Question

Find the differential of each of the given functions.$$y=\frac{3 x+1}{\sqrt{2 x-1}}$$

Answer

**step1 Identify the Differentiation Rule and Components**

To find the differential of the given function, we first need to find its derivative with respect to x. The function is given in the form of a quotient (a fraction where both the numerator and denominator are functions of x), so we will use the quotient rule for differentiation. The quotient rule states that if a function $$y$$ is defined as the ratio of two functions, $$u(x)$$ and $$v(x)$$, i.e., $$y = \frac{u}{v}$$, then its derivative is given by the formula:

$$\frac{dy}{dx} = \frac{u'v - uv'}{v^2}$$

In our given function $$y=\frac{3 x+1}{\sqrt{2 x-1}}$$, we identify the numerator as $$u$$ and the denominator as $$v$$:

$$u = 3x+1$$

$$v = \sqrt{2x-1} = (2x-1)^{1/2}$$

**step2 Calculate the Derivative of the Numerator**

Next, we find the derivative of the numerator, $$u$$, with respect to $$x$$. The derivative of $$3x+1$$ is simply the derivative of $$3x$$ plus the derivative of $$1$$. The derivative of $$3x$$ is $$3$$, and the derivative of a constant (like $$1$$) is $$0$$.

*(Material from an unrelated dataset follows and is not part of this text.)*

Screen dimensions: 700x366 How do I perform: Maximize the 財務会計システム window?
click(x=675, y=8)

$$u' = \frac{d}{dx}(3x+1) = 3$$

**step3 Calculate the Derivative of the Denominator**

Now, we find the derivative of the denominator, $$v$$, with respect to $$x$$. Since $$v = (2x-1)^{1/2}$$, this is a composite function (a function inside another function), so we apply the chain rule. The chain rule states that if $$y = f(g(x))$$, then $$\frac{dy}{dx} = f'(g(x)) \cdot g'(x)$$. Here, the outer function is $$w^{1/2}$$ and the inner function is $$2x-1$$.

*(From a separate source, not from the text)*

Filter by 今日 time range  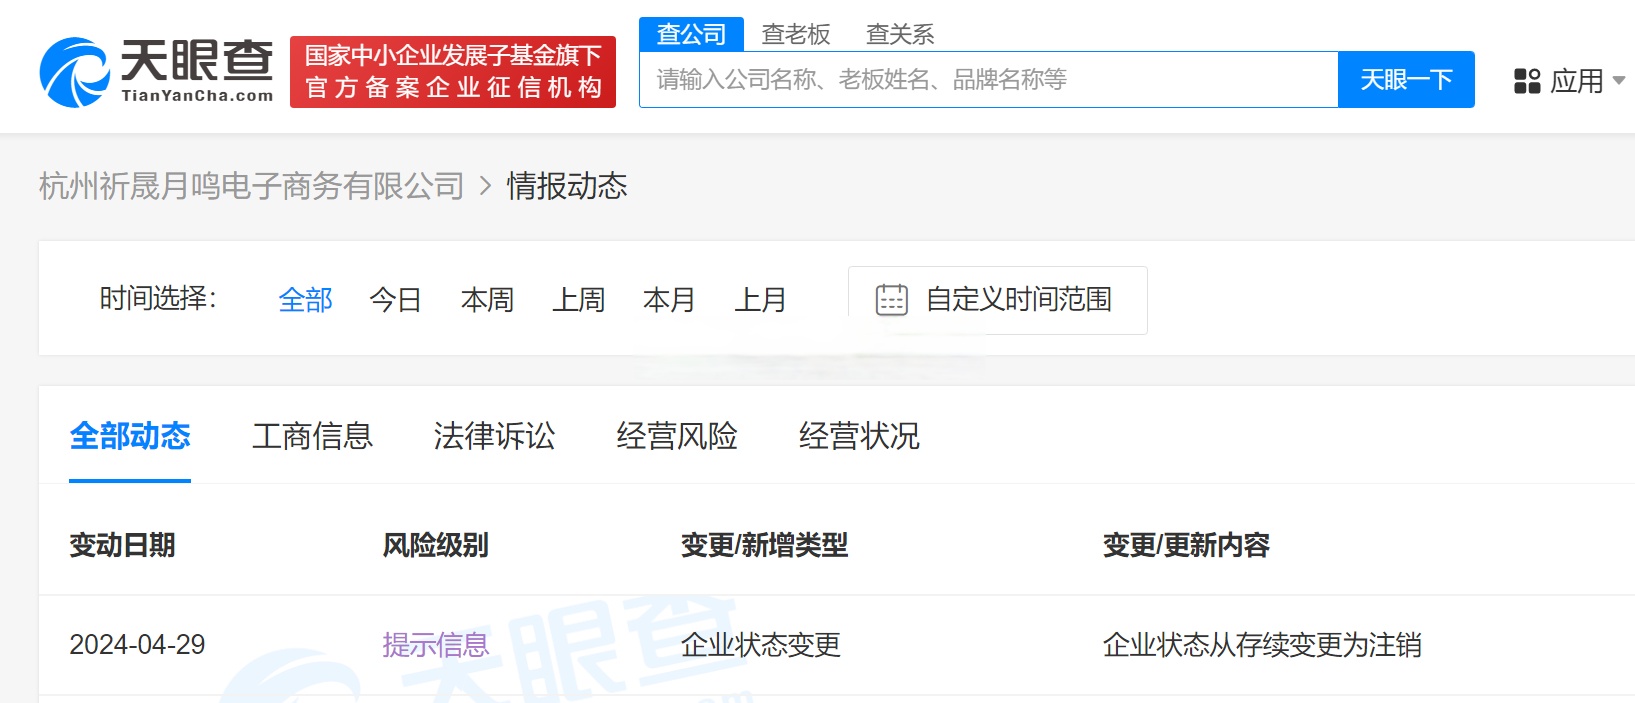point(395,300)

$$v' = \frac{d}{dx}((2x-1)^{1/2})$$

First, differentiate the outer function: $$\frac{1}{2}(2x-1)^{(1/2)-1} = \frac{1}{2}(2x-1)^{-1/2}$$. Then, multiply by the derivative of the inner function, which is $$\frac{d}{dx}(2x-1) = 2$$.

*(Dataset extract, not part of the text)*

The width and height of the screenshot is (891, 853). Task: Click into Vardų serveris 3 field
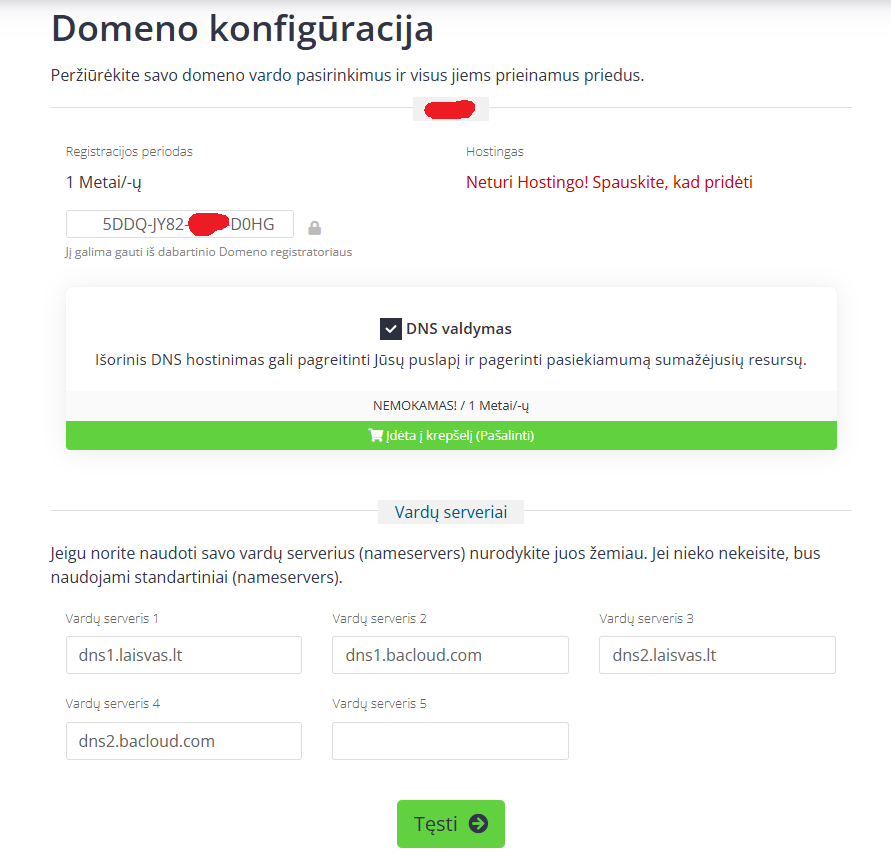717,655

$$v' = \frac{1}{2}(2x-1)^{-1/2} \cdot 2 = (2x-1)^{-1/2} = \frac{1}{\sqrt{2x-1}}$$

**step4 Apply the Quotient Rule for Differentiation**

Now we substitute $$u$$, $$v$$, $$u'$$, and $$v'$$ into the quotient rule formula:

$$\frac{dy}{dx} = \frac{u'v - uv'}{v^2}$$

Substitute the expressions we found:

$$\frac{dy}{dx} = \frac{3 \cdot \sqrt{2x-1} - (3x+1) \cdot \frac{1}{\sqrt{2x-1}}}{(\sqrt{2x-1})^2}$$

**step5 Simplify the Derivative**

To simplify the expression, we first simplify the denominator and then the numerator. The denominator $$(\sqrt{2x-1})^2$$ simplifies to $$(2x-1)$$. For the numerator, we find a common denominator, which is $$\sqrt{2x-1}$$.

$$\frac{dy}{dx} = \frac{\frac{3 \sqrt{2x-1} \cdot \sqrt{2x-1}}{\sqrt{2x-1}} - \frac{3x+1}{\sqrt{2x-1}}}{2x-1}$$

Simplify the numerator:

$$\text{Numerator} = \frac{3(2x-1) - (3x+1)}{\sqrt{2x-1}}$$

$$\text{Numerator} = \frac{6x-3-3x-1}{\sqrt{2x-1}}$$

$$\text{Numerator} = \frac{3x-4}{\sqrt{2x-1}}$$

Now substitute this back into the derivative expression:

$$\frac{dy}{dx} = \frac{\frac{3x-4}{\sqrt{2x-1}}}{2x-1}$$

Multiply the denominator of the fraction in the numerator by the overall denominator:

$$\frac{dy}{dx} = \frac{3x-4}{\sqrt{2x-1} \cdot (2x-1)}$$

Since $$\sqrt{2x-1} = (2x-1)^{1/2}$$, we can combine the terms in the denominator:

$$\frac{dy}{dx} = \frac{3x-4}{(2x-1)^{1/2} \cdot (2x-1)^1} = \frac{3x-4}{(2x-1)^{1/2+1}}$$

$$\frac{dy}{dx} = \frac{3x-4}{(2x-1)^{3/2}}$$

**step6 Formulate the Differential**

The differential of a function $$y$$ is defined as $$dy = \frac{dy}{dx} dx$$. Now that we have found the derivative $$\frac{dy}{dx}$$, we can write the differential by multiplying it by $$dx$$.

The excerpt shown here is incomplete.